The patient, a 67-year-old female, was brought to the emergency department for acutely altered mental status. Her medical history included diabetes, hypertension, and hyperlipidemia. The daughter reported confusion and speech difficulties during a phone call, prompting EMS intervention.
EMS found the patient displaying aggressive and uncooperative behavior without focal neurological deficits. The situation escalated when she barricaded herself in a bathroom, leading to law enforcement involvement. Midazolam was administered to facilitate hospital transport due to concern for stroke as a cause of her agitation and presumed lack of capacity to refuse treatment.

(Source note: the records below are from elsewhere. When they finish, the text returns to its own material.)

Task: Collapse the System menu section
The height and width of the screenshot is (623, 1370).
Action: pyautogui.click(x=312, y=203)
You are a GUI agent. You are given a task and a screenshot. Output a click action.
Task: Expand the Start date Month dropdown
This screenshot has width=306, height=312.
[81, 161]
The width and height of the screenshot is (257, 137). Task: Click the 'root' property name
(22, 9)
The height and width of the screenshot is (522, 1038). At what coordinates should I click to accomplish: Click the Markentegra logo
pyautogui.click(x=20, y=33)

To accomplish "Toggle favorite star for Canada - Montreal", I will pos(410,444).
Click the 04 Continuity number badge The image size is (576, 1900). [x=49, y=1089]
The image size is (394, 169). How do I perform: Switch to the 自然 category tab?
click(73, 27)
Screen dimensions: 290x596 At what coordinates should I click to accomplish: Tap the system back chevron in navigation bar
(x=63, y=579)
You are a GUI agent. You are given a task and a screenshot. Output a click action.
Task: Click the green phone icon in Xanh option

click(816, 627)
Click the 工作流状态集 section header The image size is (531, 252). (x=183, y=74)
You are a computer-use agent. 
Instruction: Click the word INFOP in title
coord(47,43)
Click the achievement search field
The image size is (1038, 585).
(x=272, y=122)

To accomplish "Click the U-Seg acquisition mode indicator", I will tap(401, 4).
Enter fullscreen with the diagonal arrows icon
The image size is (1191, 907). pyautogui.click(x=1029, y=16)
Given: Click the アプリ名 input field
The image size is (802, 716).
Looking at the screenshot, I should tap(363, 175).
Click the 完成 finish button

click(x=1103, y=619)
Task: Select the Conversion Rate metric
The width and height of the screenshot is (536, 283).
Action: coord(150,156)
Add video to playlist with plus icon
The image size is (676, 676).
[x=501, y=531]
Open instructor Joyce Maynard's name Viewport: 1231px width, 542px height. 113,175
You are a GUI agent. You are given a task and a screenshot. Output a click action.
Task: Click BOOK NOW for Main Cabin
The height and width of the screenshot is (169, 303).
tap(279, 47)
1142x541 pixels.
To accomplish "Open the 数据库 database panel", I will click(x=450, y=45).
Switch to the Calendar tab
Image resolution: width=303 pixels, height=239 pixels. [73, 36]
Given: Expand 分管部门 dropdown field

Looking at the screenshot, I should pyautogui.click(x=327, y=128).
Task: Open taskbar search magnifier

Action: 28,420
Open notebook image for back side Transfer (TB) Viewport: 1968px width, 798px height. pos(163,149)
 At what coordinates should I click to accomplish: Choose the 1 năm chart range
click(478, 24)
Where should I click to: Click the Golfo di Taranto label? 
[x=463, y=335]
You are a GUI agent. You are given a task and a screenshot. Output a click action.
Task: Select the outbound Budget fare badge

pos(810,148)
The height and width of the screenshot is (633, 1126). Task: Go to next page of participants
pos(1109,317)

Initial evaluation in the emergency department was limited by sedation, but no focal deficits were noted. Code Brain was activated with the stroke team’s assessment revealing word-finding difficulties and dysarthria. A non-contrast CT showed early ischemic changes in the left temporal lobe, and CT angiography confirmed occlusion of the left ICA.
The misdiagnosis rate for acute stroke in emergency medicine ranges from 2% to 26%, with atypical presentations often being overlooked. Ischemic strokes in the right MCA or posterior circulation often present with acute behavioral changes, making this case atypical since the patient experienced a left-sided stroke.
This case highlights the diagnostic challenges and ethical considerations in atypical stroke presentations and emphasizes the need for a high index of suspicion for cerebrovascular events in patients exhibiting sudden behavioral changes.